Thursday, January 9, 2014

Bebeğim ve Biz dergisine konuk olduk..

Sarp'la alışverişe çıktığımız bir gündü. Mağzalara girip çıkıyoruz, dolaşıyoruz, karşılıklı kahvemizi yudumluyoruz ( daha doğrusu Sarp elma püresini yiyor.) Öyle anne bebek takıldığımız anlardan birinde bir arkadaşımın mesajı geliyor cep telefonuma.
'Sarp'la dergiye çıkmak istermisin?' hiç düşünmeden geri yazıyorum.
'Oluur, aklında ne var?'
'Bebeğim ve Biz dergisi röportaj yapacak birini arıyor Bugaboo Bee puseti hakkında'.
'Tamam.' :)
İşte bu kısa mesajlaşmadan 2 dakika sonra telefonum çalıyor.
'Merhabalar, Bebeğim ve Biz dergisinden arıyoruz.'
- Bu kadar çabuk mu? -
Evet bu kadar çabuk, Ocak sayısına yetiştireceğiz.
Çekim için gün belirliyoruz, röportaj sorularını da mail olarak gönderiyorlar.
Çok heyecanlı. Sarp ile minik maceralar yaşamayı seviyorum.
O akşam yolladıkları soruları itina ile cevaplıyorum ve çekim gününü beklemeye başlıyorum.
Sarp'a ne giydirsem? 2-3 gün önceden kıyafetlerini deniyip çıkarıyorum. Zaten erkek çocukta giydirebileceğiniz şeyler çok kısıtlı. Bizim öyle şirin çoraplarımız, saç bantlarımız, tütülerimiz yok.
Neticede bir kot ve üzerine mavi bir hırkaya karar veriyoruz. (İşte bu kadar sıradanız :) )
Tabi Sarp'ın telaşından kendimi unutuyorum her zaman ki gibi.

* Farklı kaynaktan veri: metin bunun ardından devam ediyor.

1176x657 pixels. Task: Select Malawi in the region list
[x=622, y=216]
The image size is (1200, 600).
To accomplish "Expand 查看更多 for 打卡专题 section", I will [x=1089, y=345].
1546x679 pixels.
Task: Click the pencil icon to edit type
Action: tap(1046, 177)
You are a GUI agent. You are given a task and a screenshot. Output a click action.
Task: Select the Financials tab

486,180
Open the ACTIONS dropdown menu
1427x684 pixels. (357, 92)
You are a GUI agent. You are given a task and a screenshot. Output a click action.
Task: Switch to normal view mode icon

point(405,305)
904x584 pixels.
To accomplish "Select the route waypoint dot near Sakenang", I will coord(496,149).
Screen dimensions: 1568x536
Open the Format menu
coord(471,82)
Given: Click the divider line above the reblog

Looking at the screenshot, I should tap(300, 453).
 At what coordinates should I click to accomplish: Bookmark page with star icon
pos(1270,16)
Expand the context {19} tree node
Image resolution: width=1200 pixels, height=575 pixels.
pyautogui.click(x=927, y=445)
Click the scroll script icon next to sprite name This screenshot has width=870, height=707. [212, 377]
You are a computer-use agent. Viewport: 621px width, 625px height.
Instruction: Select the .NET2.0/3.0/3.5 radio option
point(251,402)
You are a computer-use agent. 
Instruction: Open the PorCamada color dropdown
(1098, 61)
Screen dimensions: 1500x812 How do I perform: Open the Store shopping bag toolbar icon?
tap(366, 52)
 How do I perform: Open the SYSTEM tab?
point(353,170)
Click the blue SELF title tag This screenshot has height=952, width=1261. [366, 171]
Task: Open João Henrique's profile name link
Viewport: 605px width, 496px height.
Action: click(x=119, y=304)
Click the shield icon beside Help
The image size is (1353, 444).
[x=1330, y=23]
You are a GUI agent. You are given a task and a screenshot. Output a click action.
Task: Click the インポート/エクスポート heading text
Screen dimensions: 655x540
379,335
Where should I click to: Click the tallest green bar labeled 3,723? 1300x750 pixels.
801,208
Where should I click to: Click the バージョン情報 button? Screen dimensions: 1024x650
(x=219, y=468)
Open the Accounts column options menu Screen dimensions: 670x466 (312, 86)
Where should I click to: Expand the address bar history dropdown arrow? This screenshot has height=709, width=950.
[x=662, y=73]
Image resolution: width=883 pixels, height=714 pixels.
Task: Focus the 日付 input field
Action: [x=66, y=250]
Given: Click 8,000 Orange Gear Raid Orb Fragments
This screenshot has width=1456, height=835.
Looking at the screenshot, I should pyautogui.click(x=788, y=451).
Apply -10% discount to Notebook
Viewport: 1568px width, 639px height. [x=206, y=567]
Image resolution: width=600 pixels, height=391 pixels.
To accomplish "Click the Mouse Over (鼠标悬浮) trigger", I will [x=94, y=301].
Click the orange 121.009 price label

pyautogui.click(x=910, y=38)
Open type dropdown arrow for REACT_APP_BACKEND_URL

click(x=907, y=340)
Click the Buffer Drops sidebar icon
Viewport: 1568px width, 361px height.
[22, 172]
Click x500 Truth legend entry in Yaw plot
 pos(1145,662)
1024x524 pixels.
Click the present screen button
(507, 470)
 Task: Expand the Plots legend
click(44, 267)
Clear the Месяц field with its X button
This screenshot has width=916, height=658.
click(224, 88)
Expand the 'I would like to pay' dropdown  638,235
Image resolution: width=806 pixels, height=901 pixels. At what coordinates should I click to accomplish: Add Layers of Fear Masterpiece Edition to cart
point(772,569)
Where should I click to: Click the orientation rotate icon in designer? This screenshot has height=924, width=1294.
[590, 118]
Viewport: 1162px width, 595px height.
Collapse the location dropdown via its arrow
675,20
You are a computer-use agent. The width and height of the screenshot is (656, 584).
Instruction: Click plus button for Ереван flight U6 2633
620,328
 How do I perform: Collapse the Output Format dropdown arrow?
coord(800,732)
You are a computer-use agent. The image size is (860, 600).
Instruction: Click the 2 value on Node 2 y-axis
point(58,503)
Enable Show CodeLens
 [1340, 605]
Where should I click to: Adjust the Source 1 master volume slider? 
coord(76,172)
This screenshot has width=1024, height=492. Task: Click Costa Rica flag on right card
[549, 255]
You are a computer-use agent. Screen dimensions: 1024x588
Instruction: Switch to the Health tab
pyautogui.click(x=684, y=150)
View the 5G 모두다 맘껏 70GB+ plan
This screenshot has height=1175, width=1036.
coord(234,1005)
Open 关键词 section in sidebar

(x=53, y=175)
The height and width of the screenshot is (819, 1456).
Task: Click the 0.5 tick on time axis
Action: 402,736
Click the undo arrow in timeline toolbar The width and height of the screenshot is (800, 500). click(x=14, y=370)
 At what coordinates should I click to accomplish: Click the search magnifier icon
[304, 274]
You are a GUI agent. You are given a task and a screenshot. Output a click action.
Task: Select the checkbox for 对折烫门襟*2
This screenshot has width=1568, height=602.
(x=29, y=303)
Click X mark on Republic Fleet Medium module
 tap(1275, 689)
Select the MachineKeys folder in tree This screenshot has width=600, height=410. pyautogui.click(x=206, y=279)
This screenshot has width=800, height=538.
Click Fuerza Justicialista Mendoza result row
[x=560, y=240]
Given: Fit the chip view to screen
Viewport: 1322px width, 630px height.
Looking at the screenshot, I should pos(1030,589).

(Burada parantez açıyorum. Anne baba olunca insan kendini unutuveriyor. Dün görüştüğüm yeni anne olan bir arkadaşım Noel tatili için eşinin akrabalarını ziyarete gidiyor Fransa'ya. 1 koca bavul bebeğin kıyafetleri, ıvırı zıvırı, ilacı, biberonu alıyor. Oraya gidince bir bakıyor ki kendi için sadece 1 adet kazak almış. Anne de baba da mecbur alışverişe çıkıyorlar tıpış tıpış. 'Bebek kafa mı bıraktı sanki?' diyor. Çok güldüm bu hikayeyi anlatırken zira bir benzerini ben yaşamıştım Paris'e seyahat ederken.)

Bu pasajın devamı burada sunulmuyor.